> _About this exercise_
Find all lines in the records that include the word "left", and copy them out.

> _Data records_

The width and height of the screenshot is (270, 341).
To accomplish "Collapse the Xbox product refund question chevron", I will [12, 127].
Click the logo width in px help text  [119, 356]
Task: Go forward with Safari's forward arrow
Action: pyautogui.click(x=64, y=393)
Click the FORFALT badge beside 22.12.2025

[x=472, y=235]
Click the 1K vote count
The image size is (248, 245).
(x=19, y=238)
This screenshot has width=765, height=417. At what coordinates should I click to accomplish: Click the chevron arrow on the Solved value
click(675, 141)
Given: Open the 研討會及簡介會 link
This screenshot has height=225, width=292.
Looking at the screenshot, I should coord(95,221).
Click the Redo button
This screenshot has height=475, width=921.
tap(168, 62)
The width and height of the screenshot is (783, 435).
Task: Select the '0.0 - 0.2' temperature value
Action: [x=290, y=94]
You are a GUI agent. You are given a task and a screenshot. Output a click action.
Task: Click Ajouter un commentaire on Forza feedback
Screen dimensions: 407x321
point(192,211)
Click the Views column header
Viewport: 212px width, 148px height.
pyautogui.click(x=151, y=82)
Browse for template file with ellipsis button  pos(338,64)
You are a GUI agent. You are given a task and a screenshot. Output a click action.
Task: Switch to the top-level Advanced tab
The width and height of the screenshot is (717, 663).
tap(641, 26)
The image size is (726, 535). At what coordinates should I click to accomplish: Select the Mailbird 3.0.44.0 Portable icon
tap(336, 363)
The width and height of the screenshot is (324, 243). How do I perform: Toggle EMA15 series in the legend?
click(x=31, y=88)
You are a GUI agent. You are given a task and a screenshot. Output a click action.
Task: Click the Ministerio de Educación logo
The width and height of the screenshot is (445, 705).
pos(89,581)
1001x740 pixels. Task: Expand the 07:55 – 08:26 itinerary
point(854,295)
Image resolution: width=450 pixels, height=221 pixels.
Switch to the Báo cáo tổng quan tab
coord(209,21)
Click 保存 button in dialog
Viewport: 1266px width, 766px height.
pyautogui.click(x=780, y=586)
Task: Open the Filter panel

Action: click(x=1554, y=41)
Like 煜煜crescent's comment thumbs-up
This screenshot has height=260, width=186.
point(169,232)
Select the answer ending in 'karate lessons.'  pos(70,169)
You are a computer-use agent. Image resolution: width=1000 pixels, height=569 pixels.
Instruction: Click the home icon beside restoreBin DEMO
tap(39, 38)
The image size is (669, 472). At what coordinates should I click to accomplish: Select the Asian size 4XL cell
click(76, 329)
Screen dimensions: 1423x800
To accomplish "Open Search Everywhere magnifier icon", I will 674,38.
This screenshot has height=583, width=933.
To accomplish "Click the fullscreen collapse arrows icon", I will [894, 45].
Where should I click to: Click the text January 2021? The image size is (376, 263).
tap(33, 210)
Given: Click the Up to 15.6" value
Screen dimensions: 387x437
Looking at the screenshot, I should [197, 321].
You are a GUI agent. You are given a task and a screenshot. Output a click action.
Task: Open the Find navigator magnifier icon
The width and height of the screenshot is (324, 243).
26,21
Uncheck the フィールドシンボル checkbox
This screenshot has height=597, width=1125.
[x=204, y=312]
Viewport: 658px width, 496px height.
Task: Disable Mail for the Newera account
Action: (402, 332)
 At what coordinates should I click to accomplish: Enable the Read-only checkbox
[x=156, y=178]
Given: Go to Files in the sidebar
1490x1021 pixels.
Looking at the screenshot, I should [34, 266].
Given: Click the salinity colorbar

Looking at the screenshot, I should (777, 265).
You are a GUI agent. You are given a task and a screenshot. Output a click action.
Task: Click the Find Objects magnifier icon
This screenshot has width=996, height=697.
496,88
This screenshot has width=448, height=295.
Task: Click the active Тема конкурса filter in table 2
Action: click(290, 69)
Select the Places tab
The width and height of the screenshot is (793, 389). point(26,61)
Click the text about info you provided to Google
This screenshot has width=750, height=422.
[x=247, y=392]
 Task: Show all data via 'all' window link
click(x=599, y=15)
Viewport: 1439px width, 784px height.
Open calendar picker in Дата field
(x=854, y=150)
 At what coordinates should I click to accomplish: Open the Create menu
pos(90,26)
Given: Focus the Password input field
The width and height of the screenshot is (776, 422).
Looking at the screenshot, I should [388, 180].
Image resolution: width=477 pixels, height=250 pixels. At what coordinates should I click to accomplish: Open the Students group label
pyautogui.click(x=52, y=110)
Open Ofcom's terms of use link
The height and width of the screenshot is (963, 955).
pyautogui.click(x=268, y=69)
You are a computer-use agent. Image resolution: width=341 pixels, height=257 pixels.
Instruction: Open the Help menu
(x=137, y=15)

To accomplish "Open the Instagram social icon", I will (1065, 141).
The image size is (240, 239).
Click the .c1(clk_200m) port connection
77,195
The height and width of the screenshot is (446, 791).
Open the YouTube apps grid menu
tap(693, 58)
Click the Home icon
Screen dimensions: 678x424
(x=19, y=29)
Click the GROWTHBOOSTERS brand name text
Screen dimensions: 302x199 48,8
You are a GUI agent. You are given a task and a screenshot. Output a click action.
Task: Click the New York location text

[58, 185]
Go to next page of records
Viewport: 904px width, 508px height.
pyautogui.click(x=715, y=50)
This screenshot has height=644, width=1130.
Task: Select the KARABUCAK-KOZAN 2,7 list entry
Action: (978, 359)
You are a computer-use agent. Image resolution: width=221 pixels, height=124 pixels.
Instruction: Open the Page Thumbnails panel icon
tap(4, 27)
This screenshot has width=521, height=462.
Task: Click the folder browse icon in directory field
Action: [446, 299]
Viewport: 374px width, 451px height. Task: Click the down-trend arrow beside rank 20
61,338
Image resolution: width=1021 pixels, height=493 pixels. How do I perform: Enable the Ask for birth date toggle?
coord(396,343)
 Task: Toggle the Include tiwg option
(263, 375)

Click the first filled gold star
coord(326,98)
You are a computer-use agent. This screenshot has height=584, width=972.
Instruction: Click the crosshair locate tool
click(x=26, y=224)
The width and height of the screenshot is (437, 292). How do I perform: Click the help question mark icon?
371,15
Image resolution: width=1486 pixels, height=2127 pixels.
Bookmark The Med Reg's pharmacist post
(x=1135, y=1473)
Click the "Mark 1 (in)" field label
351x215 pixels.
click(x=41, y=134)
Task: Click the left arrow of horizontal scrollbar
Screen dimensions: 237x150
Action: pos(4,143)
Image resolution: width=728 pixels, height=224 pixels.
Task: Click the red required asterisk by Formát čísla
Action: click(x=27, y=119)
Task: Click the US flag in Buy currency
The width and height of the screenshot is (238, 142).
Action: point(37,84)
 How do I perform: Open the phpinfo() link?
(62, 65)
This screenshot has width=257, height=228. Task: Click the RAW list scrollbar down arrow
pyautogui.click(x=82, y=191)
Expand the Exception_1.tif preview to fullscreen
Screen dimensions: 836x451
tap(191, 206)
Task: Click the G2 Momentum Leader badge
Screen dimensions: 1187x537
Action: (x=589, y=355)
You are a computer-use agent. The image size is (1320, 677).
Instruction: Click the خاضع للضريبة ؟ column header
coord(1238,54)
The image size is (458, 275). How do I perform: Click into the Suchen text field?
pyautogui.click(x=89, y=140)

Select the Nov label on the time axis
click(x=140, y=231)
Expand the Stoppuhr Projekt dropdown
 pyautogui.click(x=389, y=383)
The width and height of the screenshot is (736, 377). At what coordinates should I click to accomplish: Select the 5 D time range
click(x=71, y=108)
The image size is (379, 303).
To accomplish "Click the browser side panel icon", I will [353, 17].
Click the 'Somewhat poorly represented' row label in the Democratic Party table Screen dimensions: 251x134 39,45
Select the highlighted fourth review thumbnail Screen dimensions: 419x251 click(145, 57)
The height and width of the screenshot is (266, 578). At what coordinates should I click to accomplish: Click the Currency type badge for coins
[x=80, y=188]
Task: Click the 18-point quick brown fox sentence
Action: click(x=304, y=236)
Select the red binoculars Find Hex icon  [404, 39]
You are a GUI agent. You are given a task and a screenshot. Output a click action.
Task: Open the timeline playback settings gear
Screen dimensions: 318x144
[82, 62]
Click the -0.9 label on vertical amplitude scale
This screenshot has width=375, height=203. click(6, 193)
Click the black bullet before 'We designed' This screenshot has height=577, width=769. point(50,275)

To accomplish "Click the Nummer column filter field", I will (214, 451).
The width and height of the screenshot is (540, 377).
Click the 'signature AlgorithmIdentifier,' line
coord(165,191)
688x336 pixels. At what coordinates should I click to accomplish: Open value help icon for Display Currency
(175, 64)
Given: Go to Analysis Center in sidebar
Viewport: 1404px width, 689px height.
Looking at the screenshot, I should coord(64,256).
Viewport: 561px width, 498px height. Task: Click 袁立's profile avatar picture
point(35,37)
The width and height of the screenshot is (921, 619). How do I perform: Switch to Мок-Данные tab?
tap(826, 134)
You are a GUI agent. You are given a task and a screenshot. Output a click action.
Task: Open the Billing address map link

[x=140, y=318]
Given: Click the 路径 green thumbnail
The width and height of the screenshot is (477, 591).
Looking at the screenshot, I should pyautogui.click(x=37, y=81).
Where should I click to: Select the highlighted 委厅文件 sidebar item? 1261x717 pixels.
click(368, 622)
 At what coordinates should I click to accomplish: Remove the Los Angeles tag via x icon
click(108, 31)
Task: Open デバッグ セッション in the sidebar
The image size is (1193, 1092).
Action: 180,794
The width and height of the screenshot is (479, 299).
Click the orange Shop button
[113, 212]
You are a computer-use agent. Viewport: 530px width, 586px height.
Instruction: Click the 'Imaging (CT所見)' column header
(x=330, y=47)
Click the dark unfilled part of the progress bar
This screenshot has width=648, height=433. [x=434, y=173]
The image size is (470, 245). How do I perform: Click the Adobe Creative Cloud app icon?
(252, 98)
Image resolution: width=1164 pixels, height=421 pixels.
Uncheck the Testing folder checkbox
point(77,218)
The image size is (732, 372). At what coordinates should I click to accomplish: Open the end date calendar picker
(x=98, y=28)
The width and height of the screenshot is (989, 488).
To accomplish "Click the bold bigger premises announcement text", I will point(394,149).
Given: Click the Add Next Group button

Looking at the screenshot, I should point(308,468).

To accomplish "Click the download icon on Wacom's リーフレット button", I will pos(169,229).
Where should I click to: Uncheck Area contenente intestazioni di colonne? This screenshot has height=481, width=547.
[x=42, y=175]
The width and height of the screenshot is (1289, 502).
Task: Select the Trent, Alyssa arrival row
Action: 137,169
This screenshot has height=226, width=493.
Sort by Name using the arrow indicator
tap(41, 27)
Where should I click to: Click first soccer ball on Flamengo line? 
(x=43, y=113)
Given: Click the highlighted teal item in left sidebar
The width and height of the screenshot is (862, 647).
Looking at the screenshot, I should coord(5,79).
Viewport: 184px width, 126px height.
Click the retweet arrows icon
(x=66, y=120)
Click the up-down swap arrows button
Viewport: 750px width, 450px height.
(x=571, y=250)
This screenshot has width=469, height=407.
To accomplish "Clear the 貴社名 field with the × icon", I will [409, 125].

> _Solution_
Task: Click the left arrow of horizontal scrollbar
Given: Click the highlighted teal item in left sidebar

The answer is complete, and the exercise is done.